ASSIGNMENT → In the data below, locate each line with the word "picture" and list it.

MATERIAL FOR THIS EXERCISE →
□ □ □ □

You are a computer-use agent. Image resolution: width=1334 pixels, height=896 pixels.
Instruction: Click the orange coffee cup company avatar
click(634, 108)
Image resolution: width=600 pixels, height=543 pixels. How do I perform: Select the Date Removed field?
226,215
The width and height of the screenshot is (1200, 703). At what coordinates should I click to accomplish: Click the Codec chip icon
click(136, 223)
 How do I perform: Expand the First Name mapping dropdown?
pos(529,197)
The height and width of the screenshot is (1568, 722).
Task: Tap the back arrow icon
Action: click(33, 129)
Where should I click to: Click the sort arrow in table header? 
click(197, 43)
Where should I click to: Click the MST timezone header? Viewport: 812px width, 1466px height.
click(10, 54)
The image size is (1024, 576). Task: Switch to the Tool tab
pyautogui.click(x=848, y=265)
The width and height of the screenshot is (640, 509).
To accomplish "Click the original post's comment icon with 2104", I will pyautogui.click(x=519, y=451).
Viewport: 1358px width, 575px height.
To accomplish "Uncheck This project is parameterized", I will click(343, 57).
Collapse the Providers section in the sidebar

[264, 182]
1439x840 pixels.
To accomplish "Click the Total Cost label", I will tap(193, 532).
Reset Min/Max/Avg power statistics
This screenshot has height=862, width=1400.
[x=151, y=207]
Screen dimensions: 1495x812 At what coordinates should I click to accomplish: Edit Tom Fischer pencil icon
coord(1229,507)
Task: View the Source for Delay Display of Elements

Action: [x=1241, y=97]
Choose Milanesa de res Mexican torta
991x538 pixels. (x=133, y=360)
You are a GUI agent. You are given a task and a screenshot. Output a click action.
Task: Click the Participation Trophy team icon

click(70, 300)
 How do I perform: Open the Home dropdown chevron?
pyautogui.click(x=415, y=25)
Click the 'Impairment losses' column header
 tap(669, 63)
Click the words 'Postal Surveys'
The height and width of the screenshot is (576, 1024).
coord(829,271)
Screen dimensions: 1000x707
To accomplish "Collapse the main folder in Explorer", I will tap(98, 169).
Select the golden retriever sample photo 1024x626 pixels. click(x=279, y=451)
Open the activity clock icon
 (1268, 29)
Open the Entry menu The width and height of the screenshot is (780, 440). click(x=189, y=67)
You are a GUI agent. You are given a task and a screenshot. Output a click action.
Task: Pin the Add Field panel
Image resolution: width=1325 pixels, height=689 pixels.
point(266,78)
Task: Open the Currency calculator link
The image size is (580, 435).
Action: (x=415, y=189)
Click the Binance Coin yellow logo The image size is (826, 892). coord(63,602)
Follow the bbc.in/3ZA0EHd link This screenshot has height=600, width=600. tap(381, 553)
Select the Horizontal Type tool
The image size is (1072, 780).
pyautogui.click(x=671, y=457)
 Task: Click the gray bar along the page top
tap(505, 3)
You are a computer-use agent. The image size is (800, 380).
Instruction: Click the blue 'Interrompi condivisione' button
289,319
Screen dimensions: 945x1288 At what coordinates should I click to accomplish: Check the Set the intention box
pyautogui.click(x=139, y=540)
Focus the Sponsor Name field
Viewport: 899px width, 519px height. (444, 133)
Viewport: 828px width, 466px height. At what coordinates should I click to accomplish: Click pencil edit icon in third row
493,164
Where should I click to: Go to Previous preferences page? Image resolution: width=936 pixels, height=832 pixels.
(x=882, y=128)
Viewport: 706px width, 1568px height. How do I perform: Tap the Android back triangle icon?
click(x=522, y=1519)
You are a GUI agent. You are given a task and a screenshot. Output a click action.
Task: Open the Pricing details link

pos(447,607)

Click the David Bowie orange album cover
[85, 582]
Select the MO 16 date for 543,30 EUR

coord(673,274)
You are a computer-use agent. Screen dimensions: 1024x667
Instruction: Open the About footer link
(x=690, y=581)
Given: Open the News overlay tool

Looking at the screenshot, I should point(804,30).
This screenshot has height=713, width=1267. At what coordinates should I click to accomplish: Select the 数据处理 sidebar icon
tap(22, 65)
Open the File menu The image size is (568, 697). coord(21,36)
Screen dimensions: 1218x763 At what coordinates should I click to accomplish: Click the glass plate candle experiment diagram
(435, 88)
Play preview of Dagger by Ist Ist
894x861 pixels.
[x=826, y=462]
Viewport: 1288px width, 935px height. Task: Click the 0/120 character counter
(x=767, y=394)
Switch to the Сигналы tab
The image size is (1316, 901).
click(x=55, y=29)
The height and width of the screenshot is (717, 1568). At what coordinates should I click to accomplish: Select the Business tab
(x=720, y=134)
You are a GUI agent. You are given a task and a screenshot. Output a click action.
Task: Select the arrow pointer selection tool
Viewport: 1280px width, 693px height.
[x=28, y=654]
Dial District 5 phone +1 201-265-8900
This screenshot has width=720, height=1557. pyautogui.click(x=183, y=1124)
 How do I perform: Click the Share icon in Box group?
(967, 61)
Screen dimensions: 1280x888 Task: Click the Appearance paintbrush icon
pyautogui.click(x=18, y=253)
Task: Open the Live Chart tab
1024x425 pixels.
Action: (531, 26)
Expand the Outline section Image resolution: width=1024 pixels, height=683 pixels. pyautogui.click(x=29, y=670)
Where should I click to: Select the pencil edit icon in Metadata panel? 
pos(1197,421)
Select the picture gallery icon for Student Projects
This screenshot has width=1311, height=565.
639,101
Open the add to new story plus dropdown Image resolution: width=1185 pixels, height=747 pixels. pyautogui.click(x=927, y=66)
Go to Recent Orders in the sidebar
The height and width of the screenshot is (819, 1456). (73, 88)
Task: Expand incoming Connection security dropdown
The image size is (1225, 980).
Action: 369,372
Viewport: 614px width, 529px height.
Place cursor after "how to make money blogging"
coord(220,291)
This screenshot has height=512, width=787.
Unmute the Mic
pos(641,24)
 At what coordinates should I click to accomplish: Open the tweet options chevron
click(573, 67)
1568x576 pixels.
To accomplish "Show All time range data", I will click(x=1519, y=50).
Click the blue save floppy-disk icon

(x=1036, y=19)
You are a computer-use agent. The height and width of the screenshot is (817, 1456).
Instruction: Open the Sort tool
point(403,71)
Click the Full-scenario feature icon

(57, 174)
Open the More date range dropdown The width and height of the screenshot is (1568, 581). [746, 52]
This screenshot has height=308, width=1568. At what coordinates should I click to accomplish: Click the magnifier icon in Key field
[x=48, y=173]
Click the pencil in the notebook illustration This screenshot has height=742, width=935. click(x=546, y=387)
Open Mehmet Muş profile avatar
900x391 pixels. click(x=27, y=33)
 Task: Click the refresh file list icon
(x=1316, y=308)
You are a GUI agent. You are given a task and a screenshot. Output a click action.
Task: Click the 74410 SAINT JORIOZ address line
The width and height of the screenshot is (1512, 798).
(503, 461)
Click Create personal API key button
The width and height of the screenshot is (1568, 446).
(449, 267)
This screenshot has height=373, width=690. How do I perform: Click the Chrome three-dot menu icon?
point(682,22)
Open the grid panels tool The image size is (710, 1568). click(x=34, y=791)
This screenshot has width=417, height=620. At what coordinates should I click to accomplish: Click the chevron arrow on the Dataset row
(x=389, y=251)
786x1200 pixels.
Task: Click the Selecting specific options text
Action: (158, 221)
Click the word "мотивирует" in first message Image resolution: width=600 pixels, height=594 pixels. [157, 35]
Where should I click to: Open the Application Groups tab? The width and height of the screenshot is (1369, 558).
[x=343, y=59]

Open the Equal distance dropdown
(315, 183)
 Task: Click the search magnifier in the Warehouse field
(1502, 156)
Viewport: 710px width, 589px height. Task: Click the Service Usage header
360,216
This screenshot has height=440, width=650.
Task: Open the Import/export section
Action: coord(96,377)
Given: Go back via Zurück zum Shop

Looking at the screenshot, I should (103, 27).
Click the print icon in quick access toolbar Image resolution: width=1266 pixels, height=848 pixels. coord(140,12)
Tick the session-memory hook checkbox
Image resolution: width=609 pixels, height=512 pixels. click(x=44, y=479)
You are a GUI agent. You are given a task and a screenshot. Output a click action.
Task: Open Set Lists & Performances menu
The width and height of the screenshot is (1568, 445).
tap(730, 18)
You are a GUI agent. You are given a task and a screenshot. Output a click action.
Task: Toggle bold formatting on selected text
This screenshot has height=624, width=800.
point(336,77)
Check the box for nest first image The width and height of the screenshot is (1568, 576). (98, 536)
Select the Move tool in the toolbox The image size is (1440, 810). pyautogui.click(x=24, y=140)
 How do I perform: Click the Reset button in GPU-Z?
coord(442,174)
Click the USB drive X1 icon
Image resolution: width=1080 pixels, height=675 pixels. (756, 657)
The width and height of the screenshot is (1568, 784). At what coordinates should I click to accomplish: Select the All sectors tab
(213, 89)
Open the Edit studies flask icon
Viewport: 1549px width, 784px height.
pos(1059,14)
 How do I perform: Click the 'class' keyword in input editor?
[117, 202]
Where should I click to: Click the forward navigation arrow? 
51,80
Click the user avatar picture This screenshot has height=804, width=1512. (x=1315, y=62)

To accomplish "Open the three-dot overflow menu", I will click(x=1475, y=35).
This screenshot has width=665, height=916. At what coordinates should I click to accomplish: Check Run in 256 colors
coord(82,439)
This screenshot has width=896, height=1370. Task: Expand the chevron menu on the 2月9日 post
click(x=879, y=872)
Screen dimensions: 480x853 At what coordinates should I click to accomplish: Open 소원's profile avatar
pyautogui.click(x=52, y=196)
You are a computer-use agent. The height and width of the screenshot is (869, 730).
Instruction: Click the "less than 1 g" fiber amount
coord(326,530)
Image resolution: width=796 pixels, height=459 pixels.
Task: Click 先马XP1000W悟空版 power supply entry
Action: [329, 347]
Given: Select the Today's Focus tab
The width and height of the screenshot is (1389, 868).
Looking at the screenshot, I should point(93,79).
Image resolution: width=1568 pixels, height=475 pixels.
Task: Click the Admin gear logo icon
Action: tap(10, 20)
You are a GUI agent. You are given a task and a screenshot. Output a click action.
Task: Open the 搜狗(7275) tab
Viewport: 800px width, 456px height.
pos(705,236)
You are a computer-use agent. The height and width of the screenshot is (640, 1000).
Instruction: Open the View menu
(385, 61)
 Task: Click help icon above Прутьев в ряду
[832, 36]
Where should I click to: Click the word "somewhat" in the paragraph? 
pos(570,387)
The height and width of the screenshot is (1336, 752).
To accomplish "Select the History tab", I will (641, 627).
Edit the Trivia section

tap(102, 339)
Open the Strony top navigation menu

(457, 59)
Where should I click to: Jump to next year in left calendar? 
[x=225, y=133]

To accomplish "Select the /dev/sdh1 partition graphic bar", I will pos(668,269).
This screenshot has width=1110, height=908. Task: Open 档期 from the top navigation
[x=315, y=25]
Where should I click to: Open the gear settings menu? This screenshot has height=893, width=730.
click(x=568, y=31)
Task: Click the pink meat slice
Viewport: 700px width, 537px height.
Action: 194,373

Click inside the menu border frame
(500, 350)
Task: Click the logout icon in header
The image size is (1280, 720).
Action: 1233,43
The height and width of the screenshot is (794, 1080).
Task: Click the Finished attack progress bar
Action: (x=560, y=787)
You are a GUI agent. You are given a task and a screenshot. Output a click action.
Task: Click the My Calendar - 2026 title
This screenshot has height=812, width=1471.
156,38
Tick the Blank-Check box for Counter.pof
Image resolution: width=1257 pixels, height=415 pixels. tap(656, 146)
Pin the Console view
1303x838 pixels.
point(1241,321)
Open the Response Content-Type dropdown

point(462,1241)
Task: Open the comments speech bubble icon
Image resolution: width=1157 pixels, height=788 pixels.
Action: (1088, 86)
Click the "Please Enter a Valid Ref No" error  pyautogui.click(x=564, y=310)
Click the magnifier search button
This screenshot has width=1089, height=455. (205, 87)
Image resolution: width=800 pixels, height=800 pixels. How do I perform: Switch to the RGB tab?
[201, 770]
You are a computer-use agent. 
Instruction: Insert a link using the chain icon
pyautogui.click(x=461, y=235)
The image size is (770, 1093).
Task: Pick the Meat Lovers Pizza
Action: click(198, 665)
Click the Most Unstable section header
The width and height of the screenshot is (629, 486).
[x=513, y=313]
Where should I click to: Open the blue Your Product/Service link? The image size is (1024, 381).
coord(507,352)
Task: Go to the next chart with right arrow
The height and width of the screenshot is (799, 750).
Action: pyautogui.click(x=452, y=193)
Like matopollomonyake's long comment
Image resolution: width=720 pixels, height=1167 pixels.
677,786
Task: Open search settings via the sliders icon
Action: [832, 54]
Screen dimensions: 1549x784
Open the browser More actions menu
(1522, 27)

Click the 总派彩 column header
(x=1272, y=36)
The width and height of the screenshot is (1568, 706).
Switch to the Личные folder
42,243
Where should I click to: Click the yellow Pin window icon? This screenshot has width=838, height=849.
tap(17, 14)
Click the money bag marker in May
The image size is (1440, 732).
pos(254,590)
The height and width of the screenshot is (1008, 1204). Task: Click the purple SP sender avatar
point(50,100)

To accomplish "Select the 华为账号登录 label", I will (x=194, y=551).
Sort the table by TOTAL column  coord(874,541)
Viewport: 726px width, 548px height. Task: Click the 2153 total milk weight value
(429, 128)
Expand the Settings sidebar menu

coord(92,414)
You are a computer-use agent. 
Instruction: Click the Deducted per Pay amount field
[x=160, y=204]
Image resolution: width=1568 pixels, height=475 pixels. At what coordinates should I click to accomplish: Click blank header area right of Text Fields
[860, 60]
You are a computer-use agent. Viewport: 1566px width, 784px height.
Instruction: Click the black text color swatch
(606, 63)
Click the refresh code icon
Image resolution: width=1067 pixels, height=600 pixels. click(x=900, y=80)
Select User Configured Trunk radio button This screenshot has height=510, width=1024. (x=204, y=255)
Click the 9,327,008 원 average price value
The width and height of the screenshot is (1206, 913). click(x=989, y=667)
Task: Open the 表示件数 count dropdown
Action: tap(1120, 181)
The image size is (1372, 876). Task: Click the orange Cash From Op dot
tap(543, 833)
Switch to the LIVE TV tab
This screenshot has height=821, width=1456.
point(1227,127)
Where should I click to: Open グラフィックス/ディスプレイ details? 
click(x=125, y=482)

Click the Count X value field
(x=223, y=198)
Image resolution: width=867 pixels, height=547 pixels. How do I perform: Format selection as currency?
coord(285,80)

□ □ □ □

YOUR SOLUTION →
Select the picture gallery icon for Student Projects
Click the user avatar picture This screenshot has height=804, width=1512. (x=1315, y=62)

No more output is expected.